* Problem description *
Reproduce each line of the material that follows, word for word.

* Exercise materials *
----------

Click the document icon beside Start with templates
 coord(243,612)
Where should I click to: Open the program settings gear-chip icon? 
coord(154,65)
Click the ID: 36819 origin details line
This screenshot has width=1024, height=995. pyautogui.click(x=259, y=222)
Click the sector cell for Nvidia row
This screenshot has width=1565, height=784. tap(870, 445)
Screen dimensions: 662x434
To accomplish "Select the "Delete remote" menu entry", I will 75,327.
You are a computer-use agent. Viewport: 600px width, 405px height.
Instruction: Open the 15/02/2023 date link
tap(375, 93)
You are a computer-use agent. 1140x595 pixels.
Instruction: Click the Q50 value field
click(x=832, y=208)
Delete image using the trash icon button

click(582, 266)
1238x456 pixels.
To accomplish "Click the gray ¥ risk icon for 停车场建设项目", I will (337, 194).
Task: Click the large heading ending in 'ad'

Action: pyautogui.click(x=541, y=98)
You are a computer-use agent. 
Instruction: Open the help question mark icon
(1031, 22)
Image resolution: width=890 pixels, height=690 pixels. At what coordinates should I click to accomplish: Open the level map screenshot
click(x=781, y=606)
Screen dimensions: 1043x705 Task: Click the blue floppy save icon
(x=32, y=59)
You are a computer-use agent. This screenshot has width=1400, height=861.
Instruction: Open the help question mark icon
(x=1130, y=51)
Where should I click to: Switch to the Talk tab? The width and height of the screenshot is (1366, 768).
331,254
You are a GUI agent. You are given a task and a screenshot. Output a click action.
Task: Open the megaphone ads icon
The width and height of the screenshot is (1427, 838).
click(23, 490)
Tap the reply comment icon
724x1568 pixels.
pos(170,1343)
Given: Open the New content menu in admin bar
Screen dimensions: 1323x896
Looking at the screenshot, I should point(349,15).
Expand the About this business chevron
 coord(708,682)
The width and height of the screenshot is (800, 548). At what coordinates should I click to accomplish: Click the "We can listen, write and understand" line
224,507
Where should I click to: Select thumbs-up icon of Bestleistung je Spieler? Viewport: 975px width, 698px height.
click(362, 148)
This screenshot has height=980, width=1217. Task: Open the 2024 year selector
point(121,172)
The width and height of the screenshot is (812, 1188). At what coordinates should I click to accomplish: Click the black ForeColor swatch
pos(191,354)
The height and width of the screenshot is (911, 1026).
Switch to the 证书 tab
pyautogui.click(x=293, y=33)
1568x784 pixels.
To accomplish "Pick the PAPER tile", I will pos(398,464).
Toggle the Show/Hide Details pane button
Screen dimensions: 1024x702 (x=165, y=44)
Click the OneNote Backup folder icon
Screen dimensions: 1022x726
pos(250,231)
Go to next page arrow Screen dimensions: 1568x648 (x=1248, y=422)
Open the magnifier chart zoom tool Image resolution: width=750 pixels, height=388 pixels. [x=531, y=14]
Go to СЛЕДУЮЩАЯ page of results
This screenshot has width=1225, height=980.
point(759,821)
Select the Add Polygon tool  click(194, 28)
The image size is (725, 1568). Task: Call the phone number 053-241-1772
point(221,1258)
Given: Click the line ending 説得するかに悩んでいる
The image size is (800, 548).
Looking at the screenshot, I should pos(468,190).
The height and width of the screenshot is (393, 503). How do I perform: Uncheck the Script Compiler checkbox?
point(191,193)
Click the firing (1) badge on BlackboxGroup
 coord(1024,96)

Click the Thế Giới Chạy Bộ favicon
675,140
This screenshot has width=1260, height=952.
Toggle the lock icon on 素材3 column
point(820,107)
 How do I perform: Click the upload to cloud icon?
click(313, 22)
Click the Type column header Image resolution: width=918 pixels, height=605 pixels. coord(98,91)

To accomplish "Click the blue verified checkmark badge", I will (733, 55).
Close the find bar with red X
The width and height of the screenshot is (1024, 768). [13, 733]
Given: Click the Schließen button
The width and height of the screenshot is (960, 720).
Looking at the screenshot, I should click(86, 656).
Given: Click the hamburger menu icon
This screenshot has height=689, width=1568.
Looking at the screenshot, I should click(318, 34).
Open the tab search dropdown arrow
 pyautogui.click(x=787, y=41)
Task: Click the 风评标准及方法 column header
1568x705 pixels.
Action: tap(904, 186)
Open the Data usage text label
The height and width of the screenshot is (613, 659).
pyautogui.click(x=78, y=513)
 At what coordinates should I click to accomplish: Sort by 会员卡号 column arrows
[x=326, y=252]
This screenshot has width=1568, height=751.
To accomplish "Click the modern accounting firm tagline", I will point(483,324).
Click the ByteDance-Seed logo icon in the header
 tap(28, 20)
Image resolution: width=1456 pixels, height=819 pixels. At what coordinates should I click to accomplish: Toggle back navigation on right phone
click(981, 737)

----------

* Solution to this exercise *
Click the document icon beside Start with templates
 coord(243,612)
Where should I click to: Open the program settings gear-chip icon? 
coord(154,65)
Click the ID: 36819 origin details line
This screenshot has width=1024, height=995. pyautogui.click(x=259, y=222)
Click the sector cell for Nvidia row
This screenshot has width=1565, height=784. tap(870, 445)
Screen dimensions: 662x434
To accomplish "Select the "Delete remote" menu entry", I will 75,327.
You are a computer-use agent. Viewport: 600px width, 405px height.
Instruction: Open the 15/02/2023 date link
tap(375, 93)
You are a computer-use agent. 1140x595 pixels.
Instruction: Click the Q50 value field
click(x=832, y=208)
Delete image using the trash icon button

click(582, 266)
1238x456 pixels.
To accomplish "Click the gray ¥ risk icon for 停车场建设项目", I will (337, 194).
Task: Click the large heading ending in 'ad'

Action: pyautogui.click(x=541, y=98)
You are a computer-use agent. 
Instruction: Open the help question mark icon
(1031, 22)
Image resolution: width=890 pixels, height=690 pixels. At what coordinates should I click to accomplish: Open the level map screenshot
click(x=781, y=606)
Screen dimensions: 1043x705 Task: Click the blue floppy save icon
(x=32, y=59)
You are a computer-use agent. This screenshot has width=1400, height=861.
Instruction: Open the help question mark icon
(x=1130, y=51)
Where should I click to: Switch to the Talk tab? The width and height of the screenshot is (1366, 768).
331,254
You are a GUI agent. You are given a task and a screenshot. Output a click action.
Task: Open the megaphone ads icon
The width and height of the screenshot is (1427, 838).
click(23, 490)
Tap the reply comment icon
724x1568 pixels.
pos(170,1343)
Given: Open the New content menu in admin bar
Screen dimensions: 1323x896
Looking at the screenshot, I should point(349,15).
Expand the About this business chevron
 coord(708,682)
The width and height of the screenshot is (800, 548). At what coordinates should I click to accomplish: Click the "We can listen, write and understand" line
224,507
Where should I click to: Select thumbs-up icon of Bestleistung je Spieler? Viewport: 975px width, 698px height.
click(362, 148)
This screenshot has height=980, width=1217. Task: Open the 2024 year selector
point(121,172)
The width and height of the screenshot is (812, 1188). At what coordinates should I click to accomplish: Click the black ForeColor swatch
pos(191,354)
The height and width of the screenshot is (911, 1026).
Switch to the 证书 tab
pyautogui.click(x=293, y=33)
1568x784 pixels.
To accomplish "Pick the PAPER tile", I will pos(398,464).
Toggle the Show/Hide Details pane button
Screen dimensions: 1024x702 (x=165, y=44)
Click the OneNote Backup folder icon
Screen dimensions: 1022x726
pos(250,231)
Go to next page arrow Screen dimensions: 1568x648 (x=1248, y=422)
Open the magnifier chart zoom tool Image resolution: width=750 pixels, height=388 pixels. [x=531, y=14]
Go to СЛЕДУЮЩАЯ page of results
This screenshot has width=1225, height=980.
point(759,821)
Select the Add Polygon tool  click(194, 28)
The image size is (725, 1568). Task: Call the phone number 053-241-1772
point(221,1258)
Given: Click the line ending 説得するかに悩んでいる
The image size is (800, 548).
Looking at the screenshot, I should pos(468,190).
The height and width of the screenshot is (393, 503). How do I perform: Uncheck the Script Compiler checkbox?
point(191,193)
Click the firing (1) badge on BlackboxGroup
 coord(1024,96)

Click the Thế Giới Chạy Bộ favicon
675,140
This screenshot has width=1260, height=952.
Toggle the lock icon on 素材3 column
point(820,107)
 How do I perform: Click the upload to cloud icon?
click(313, 22)
Click the Type column header Image resolution: width=918 pixels, height=605 pixels. coord(98,91)

To accomplish "Click the blue verified checkmark badge", I will (733, 55).
Close the find bar with red X
The width and height of the screenshot is (1024, 768). [13, 733]
Given: Click the Schließen button
The width and height of the screenshot is (960, 720).
Looking at the screenshot, I should click(86, 656).
Given: Click the hamburger menu icon
This screenshot has height=689, width=1568.
Looking at the screenshot, I should click(318, 34).
Open the tab search dropdown arrow
 pyautogui.click(x=787, y=41)
Task: Click the 风评标准及方法 column header
1568x705 pixels.
Action: tap(904, 186)
Open the Data usage text label
The height and width of the screenshot is (613, 659).
pyautogui.click(x=78, y=513)
 At what coordinates should I click to accomplish: Sort by 会员卡号 column arrows
[x=326, y=252]
This screenshot has width=1568, height=751.
To accomplish "Click the modern accounting firm tagline", I will point(483,324).
Click the ByteDance-Seed logo icon in the header
 tap(28, 20)
Image resolution: width=1456 pixels, height=819 pixels. At what coordinates should I click to accomplish: Toggle back navigation on right phone
click(981, 737)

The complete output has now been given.